BEI Ajak Nasabah Bank Alihkan Simpanan ke Pasar Saham

Safyra Primadhyta, CNN Indonesia | Rabu, 04/11/2015 22:34 WIB
BEI Ajak Nasabah Bank Alihkan Simpanan ke Pasar Saham Direktur Utama PT BEI, Tito Sulistio. (Detikcom/Rengga Sancaya)
Jakarta, CNN Indonesia -- HHBursa Efek Indonesia (BEI) mengajak nasabah perbankan mengalihkan tabungannya untuk investasi di pasar saham. Pasalnya, saat ini hanya sekitar 4 persen dari total penduduk Indonesia yang berinvestasi saham atau jauh lebih kecil dari pemilik tabungan yang mencapai 60 persen.

Direktur Utama BEI, Tito Sulistio mengatakan menabung dalam bentuk saham memberikan imbal hasil (return) yang lebih besar dibandingkan deposito berjangka (time deposit).

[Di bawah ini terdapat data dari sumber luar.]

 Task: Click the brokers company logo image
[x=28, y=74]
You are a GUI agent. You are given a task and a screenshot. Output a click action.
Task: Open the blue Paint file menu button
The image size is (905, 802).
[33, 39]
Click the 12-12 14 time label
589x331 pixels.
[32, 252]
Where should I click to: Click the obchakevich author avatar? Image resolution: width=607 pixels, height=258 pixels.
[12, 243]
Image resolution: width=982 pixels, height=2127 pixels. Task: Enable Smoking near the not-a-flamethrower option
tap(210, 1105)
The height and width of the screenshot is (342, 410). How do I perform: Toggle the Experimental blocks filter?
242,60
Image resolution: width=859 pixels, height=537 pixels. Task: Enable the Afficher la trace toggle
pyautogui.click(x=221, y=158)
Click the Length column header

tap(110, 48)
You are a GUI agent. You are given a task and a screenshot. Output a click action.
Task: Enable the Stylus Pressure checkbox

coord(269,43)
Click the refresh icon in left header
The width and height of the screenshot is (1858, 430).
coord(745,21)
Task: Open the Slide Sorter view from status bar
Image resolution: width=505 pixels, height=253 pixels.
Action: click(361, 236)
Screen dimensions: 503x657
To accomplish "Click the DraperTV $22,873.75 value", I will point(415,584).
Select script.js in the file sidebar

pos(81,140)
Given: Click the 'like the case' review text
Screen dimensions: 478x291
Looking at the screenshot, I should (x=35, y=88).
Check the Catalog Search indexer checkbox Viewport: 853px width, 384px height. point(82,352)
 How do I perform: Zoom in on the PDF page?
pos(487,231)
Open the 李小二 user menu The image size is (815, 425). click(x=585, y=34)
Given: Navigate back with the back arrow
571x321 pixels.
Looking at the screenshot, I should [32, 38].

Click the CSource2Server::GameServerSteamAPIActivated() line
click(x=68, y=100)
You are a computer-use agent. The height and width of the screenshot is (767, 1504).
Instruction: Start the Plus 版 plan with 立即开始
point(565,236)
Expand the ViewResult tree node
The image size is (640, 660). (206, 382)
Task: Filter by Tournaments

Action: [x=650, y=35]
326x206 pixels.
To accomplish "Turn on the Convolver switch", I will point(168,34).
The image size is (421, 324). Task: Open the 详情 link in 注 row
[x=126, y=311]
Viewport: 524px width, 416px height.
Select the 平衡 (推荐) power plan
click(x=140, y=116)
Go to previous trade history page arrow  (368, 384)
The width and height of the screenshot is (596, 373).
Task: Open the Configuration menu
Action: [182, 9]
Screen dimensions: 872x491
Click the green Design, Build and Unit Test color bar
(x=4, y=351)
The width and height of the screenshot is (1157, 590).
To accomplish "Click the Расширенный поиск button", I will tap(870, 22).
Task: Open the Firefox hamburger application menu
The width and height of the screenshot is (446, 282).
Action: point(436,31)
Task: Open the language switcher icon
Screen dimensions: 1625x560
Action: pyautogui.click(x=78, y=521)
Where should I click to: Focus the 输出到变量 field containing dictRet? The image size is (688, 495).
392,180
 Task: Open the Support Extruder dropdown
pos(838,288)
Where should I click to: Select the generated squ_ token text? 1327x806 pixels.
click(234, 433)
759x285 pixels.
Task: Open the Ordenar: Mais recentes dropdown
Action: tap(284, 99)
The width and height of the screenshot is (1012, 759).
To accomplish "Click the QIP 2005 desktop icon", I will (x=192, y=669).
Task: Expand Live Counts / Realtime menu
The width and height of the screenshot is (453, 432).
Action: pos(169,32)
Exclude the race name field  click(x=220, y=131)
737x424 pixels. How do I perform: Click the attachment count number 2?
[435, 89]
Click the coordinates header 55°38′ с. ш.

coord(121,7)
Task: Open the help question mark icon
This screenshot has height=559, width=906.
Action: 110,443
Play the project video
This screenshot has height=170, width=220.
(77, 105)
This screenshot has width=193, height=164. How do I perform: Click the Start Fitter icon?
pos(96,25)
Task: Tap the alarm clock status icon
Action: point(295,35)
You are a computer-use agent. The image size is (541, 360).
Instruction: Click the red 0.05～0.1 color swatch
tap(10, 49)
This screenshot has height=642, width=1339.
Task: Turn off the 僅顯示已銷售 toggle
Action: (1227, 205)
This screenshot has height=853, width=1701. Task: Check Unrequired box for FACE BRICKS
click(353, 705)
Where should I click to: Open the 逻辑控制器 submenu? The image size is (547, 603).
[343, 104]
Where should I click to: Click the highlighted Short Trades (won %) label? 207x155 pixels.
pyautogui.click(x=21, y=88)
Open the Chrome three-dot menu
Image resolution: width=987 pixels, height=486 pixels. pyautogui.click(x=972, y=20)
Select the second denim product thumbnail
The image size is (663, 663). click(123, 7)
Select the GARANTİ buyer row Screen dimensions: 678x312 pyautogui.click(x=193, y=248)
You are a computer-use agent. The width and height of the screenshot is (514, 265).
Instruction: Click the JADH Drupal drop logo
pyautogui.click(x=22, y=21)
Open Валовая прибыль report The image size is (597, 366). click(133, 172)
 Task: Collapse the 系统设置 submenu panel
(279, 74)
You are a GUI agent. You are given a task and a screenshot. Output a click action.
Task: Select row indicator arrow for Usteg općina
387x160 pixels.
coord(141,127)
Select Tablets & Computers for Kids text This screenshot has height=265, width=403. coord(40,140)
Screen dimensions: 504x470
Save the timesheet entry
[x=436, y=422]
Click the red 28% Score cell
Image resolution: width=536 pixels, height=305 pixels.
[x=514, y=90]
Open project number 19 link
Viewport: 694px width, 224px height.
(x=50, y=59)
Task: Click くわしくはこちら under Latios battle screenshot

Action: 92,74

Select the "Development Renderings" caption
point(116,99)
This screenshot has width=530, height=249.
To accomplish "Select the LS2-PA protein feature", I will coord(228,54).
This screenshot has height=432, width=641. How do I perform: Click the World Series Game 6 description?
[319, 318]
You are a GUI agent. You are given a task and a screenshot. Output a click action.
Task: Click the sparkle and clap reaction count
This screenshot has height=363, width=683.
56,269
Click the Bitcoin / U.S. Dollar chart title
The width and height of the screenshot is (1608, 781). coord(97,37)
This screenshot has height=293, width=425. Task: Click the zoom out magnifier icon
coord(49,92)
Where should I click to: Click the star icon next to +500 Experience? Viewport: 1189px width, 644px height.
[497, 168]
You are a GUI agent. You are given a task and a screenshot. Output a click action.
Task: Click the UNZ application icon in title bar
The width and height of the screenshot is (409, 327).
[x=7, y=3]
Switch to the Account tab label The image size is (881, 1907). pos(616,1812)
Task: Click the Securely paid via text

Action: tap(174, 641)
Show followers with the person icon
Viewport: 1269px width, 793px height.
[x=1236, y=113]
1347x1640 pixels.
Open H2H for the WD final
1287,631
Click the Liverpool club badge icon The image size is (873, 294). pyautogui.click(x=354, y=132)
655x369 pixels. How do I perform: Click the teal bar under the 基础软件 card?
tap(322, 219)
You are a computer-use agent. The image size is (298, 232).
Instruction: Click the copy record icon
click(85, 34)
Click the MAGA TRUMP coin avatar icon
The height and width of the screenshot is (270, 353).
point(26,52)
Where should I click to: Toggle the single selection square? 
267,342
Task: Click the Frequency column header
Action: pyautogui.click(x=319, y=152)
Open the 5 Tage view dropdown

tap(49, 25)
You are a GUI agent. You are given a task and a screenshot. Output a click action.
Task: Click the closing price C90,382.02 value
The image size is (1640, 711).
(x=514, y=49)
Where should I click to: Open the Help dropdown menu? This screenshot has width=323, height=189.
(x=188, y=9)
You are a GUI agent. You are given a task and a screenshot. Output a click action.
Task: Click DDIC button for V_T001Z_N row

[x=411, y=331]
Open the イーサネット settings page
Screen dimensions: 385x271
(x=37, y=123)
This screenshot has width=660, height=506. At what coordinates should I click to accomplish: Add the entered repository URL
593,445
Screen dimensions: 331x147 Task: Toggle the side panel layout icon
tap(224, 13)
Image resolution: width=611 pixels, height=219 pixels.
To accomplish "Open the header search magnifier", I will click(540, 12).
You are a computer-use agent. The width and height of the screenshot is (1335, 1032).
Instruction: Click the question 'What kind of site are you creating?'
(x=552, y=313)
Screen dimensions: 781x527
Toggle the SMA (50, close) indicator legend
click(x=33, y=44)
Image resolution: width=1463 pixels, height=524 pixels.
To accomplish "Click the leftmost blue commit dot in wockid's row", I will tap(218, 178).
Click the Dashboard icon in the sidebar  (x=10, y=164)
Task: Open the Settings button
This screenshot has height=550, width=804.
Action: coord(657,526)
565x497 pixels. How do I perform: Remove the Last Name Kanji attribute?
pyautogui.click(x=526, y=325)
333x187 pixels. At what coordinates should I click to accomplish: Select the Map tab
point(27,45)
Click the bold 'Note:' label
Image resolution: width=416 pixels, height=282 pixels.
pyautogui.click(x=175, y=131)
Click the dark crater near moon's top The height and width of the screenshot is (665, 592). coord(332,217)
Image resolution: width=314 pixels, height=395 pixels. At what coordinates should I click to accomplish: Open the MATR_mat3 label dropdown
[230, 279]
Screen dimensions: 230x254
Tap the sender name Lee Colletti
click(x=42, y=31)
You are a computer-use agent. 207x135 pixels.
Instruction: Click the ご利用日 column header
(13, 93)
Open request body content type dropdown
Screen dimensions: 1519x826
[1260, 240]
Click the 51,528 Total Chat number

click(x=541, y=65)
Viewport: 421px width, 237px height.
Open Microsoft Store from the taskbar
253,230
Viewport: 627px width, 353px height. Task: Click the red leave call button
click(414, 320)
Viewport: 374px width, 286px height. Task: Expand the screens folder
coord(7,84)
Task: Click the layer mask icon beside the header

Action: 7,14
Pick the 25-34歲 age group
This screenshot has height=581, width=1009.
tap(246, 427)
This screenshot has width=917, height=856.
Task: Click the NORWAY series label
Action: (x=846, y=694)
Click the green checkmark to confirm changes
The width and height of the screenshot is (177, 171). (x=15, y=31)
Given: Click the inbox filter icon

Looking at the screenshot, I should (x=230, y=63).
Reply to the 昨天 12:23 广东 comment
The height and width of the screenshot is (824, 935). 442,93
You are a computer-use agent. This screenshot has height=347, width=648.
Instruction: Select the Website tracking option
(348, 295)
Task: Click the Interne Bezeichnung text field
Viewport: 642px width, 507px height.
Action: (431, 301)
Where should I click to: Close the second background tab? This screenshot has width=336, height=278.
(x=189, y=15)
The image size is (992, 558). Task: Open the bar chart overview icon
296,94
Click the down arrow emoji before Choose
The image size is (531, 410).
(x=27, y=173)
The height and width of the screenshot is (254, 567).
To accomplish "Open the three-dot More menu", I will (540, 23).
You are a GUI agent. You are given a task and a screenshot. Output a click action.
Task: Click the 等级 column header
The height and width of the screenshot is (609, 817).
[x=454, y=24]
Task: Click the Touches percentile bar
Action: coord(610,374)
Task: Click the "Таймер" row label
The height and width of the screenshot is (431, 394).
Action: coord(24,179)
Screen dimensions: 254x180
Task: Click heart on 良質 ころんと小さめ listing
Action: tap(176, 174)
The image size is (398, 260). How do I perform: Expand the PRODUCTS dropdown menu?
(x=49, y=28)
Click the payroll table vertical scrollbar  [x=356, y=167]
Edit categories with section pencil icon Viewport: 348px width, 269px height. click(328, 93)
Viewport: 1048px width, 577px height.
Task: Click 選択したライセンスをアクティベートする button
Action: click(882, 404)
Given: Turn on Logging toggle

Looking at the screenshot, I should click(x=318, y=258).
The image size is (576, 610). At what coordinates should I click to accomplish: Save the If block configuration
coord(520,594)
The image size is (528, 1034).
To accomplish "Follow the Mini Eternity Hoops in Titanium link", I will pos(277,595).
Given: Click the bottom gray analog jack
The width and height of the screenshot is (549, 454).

“10  tahun terakhir, Indeks Harga Saham Gabungan itu return-nya sekitar 24 persen, time deposit cuma 7,2 persen. Nabung saham, menyimpan saham, dalam jangka panjang terbukti lebih menguntungkan,” tutur Tito saat memperkenalkan kampanye gerakan “Ayo Menabung Saham” di Jakarta, Rabu (4/11).


Kampanye yang melibatkan seluruh pelaku pasar modal tersebut, kata Tito, bertujuan untuk mengubah budaya masyarat yang cenderung menyimpan uangnya di bank (saving society) menjadi masyarakat yang berinvestasi di saham (investment society). Saat ini hanya sekitar 4 persen dari penduduk Indonesia yang menjadi investor dan paham atas produk saham atau jauh lebih kecil dari masyarakat yang menabung di bank yang ada di kisaran 60 persen.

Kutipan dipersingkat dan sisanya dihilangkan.